Pharo dictionary

Question

I have an issue and this is the result when i call one method in my code.

t do:[:i |
        dict := Dictionary newFrom:{t->items}.
    ].  

t is an

OrderedCollection(#name #lastName #birthDate)

and items too. items an OrderedCollection('cs0yh1n1b2bm0wps16uvy7tfi' 'cs0yh1k1t3bgdszfupe407qdg' 21 April 1975)

a Dictionary [1 item] (an OrderedCollection(#name #lastName #birthDate)->an OrderedCollection('cs0yh1n1b2bm0wps16uvy7tfi' 'cs0yh1k1t3bgdszfupe407qdg' 21 April 1975).

I would like to obtain a gender dictionary

a Dictionary (#name->'cs0yh1n1b2bm0wps16uvy7tfi' #lastNamename->'cs0yh1k1t3bgdszfupe407qdg' #birthDay->21 April 1975)

how can i do this please ?

Answer 1

You are creating a new Dictionary each time through the loop.
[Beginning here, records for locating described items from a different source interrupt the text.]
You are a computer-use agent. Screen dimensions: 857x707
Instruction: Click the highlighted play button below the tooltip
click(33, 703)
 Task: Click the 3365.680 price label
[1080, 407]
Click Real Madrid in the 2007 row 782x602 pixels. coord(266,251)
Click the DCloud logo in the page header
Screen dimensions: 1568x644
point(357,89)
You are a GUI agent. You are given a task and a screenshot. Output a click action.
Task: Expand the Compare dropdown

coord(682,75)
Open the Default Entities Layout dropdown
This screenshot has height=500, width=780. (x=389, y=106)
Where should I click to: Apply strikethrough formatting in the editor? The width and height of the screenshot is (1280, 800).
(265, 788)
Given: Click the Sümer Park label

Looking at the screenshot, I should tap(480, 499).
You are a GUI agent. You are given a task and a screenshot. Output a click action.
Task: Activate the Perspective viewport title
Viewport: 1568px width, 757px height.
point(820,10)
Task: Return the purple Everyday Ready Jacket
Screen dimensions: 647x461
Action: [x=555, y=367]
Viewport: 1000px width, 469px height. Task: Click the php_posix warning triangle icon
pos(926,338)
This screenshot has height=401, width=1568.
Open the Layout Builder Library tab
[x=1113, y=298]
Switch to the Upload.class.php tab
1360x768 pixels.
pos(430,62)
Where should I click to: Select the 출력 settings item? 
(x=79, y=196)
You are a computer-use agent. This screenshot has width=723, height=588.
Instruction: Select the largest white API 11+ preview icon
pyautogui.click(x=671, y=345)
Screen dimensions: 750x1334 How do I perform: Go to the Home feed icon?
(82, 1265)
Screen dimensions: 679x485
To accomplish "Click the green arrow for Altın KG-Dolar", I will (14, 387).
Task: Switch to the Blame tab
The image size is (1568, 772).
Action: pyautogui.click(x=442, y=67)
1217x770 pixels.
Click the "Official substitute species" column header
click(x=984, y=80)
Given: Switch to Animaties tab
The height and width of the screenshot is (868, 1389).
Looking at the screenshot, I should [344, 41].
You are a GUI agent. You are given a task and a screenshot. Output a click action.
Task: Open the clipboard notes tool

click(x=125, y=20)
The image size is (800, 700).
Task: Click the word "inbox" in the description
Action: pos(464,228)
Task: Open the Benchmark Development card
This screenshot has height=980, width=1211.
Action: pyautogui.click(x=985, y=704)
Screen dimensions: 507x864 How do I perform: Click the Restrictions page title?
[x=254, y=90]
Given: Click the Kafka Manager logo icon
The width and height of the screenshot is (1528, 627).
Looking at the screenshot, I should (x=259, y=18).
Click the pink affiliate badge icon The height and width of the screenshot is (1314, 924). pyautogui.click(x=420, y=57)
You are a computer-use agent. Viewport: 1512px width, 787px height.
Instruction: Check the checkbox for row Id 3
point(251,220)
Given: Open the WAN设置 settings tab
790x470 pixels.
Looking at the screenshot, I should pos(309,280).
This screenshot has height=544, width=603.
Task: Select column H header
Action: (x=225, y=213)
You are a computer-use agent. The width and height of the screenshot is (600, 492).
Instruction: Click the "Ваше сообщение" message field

You need to create a new (empty) Dictionary before the loop and add each element using #'at:put:'. If you want to map index 1 in t to index 1 in items, then you need to have a counter. Perhaps 1 to: t size do: [:i | ...].

You are asking a lot of questions about Smalltalk and we are delighted to have you learning it. Have you tried spending a few hours studying a book or taking a course? I recommend the Pharo Mooc, some Pharo books, or some Smalltalk books.

Answer 2

TL;DR Let me re-iterate that Pharo By Example (PBE) is long and detailed and you'll learn a lot by working through that.

That said, sometimes an explicit answer is easier to understand when you're starting out. So here's a more explicit solution to your question. However, please note, that this code has a major weakness which is the size of the keys array has to be equal to or smaller than the size of the values array. Bad things happen if that is not true.

keys := #(#name #lastName #birthDate).
values := #('cs0yh1n1b2bm0wps16uvy7tfi' 'cs0yh1k1t3bgdszfupe407qdg' '21 April 1975').
myDict := Dictionary new.
1 to: ( keys size) do: [ :item | myDict at: ( keys at:item ) put: (values at:item )  ].

In this example the Array which you get from the #() construct, works equally as well as an OrderedCollection. If OrderedCollection is important to you, and you need a soltuion that uses that Object you could replace the first two lines with this:

keys := OrderedCollection withAll: #(#name #lastName #birthDate).
values := OrderedCollection withAll: #('cs0yh1n1b2bm0wps16uvy7tfi' 'cs0yh1k1t3bgdszfupe407qdg' '21 April 1975').

The key piece of information that you missed in your code is that you have two collections which are indexable, and so you have to solve the problem by indexing both of them.

Another problem with your code is each iteration writes over the dictionary.

dict := Dictionary newFrom:{t->items}.

Finally: There's this solution.

myData := Dictionary newFrom: {#name->'cs0yh1n1b2bm0wps16uvy7tfi'. #lastName->'cs0yh1k1t3bgdszfupe407qdg'. #birthDate->'21 April 1975'}

Note: that at the end of each association there's a . that separates the associations and makes it a list of three elements.

The only place where I've simplified the problem is that I've taken your attempt at using a Date, 21 Apr 1975 and turned it into a string. Only because it's simpler not to include the date construction in the example.